** Opening Input block **

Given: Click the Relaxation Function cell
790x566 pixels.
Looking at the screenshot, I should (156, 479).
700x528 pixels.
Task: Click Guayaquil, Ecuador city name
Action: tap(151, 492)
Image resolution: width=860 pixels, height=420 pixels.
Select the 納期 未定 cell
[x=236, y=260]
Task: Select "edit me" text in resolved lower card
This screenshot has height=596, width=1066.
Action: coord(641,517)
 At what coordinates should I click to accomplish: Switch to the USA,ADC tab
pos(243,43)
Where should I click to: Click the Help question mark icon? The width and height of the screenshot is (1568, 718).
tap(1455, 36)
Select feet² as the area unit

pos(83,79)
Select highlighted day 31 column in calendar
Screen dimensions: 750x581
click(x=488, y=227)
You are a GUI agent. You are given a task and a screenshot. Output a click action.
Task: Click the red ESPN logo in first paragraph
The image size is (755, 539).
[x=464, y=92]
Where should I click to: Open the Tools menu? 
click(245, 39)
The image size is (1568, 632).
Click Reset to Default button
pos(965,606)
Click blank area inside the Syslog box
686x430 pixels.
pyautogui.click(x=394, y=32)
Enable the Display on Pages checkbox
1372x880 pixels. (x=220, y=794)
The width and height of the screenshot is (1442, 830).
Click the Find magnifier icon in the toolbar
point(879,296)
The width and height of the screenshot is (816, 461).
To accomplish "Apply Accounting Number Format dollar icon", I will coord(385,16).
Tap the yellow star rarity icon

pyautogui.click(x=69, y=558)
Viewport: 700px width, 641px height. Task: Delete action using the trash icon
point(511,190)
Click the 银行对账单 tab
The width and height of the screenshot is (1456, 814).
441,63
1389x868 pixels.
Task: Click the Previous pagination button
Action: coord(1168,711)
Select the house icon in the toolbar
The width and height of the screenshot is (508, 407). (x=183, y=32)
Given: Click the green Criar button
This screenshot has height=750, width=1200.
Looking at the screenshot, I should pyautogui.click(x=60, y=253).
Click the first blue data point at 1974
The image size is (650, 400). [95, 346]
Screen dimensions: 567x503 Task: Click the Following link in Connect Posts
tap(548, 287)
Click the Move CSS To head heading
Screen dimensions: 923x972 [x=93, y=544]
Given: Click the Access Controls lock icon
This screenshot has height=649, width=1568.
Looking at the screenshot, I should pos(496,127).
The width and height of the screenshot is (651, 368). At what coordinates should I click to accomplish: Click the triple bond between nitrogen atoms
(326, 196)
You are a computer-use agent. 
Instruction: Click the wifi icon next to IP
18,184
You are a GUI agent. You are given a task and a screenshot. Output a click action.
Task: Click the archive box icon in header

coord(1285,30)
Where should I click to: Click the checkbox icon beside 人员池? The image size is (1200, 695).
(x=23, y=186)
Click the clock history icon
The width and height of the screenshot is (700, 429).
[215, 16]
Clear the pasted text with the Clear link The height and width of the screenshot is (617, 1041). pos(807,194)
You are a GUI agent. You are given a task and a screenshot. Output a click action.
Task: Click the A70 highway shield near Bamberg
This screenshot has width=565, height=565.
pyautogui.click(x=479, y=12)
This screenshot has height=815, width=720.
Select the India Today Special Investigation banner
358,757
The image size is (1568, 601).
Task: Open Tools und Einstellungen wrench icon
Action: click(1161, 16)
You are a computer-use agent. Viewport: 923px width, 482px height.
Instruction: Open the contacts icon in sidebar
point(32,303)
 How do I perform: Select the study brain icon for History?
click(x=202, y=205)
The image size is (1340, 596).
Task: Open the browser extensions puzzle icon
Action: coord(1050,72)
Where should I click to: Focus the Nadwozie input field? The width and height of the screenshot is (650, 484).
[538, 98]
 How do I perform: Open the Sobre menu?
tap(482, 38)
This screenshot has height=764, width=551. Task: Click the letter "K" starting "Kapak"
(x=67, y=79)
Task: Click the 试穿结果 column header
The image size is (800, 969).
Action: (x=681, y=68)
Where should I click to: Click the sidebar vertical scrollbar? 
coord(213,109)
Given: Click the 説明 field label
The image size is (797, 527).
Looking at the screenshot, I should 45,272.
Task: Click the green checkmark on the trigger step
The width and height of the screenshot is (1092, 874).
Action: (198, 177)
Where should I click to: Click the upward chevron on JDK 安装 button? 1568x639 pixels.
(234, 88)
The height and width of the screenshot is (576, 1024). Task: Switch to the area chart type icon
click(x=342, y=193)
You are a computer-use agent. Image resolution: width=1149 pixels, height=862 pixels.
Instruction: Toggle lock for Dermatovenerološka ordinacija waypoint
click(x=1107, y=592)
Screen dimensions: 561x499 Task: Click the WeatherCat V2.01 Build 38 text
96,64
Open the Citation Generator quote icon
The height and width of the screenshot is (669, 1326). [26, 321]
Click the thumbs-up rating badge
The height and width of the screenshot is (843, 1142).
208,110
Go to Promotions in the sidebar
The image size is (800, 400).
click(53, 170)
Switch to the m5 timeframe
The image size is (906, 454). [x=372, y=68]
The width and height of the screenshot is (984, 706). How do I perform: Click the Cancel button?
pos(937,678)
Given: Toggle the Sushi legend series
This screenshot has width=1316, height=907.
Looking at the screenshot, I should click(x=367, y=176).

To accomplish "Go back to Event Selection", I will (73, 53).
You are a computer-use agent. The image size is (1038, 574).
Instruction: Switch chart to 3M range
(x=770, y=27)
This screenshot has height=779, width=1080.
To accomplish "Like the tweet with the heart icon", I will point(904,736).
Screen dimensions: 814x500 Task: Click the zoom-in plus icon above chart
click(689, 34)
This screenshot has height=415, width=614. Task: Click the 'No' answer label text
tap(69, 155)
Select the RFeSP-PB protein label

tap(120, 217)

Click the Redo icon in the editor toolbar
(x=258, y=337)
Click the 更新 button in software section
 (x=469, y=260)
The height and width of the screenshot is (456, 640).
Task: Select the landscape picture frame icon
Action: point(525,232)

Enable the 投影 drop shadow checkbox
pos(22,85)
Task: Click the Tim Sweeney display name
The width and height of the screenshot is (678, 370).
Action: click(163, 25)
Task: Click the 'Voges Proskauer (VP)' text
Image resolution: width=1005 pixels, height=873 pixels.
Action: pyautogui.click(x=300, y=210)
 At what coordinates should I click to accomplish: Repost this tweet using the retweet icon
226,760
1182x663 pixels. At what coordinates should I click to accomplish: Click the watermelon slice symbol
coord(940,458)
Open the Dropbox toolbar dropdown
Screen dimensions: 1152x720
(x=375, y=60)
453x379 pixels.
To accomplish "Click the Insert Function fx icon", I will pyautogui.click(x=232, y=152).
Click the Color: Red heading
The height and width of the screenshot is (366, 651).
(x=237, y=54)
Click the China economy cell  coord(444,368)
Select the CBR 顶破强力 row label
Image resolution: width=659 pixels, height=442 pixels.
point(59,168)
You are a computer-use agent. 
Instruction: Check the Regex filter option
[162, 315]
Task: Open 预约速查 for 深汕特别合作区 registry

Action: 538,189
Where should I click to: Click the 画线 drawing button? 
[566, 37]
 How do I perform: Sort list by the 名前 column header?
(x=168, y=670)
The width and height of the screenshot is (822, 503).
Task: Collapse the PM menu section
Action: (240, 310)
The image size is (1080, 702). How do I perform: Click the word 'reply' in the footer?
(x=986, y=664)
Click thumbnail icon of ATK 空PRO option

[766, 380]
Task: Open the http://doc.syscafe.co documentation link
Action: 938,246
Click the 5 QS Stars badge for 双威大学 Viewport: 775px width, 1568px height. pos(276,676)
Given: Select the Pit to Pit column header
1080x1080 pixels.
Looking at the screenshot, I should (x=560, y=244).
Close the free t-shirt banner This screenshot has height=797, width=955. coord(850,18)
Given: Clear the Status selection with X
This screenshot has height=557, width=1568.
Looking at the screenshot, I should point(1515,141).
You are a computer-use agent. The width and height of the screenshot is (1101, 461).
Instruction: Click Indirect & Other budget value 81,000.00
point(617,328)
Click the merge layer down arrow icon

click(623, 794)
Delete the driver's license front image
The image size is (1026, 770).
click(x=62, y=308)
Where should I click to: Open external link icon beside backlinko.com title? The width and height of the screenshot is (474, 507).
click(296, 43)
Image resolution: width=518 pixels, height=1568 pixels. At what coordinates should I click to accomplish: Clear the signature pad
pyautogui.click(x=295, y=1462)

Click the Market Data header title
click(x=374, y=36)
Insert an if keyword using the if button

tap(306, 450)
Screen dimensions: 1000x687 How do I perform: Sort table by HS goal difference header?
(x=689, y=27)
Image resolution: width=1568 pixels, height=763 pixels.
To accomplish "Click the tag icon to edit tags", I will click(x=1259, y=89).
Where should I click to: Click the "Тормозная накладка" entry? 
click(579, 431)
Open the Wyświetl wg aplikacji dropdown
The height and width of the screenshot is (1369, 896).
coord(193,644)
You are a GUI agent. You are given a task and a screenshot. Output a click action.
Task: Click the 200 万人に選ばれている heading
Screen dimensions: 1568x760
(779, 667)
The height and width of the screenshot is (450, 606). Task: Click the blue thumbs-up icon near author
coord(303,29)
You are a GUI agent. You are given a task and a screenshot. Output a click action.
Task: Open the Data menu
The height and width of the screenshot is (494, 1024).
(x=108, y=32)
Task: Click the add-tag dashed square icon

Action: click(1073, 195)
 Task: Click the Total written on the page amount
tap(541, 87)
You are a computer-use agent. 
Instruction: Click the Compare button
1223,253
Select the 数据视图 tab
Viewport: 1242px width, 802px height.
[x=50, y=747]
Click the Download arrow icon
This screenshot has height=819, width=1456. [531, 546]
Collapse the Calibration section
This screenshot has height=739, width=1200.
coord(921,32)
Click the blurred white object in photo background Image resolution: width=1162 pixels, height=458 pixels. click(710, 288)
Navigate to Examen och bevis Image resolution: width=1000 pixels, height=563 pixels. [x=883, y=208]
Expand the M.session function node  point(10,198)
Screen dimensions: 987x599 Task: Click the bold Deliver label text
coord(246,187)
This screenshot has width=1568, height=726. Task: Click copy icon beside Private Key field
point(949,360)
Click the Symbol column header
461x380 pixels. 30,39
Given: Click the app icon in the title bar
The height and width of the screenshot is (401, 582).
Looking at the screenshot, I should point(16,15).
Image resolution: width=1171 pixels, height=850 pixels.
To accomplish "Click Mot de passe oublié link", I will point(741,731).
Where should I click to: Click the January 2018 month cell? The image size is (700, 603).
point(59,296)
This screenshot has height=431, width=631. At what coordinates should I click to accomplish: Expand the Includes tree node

** Closing Input block **

_Task_
From the listing above, determine how many lines contain "computer", then write only that number.

_Solution to this task_
7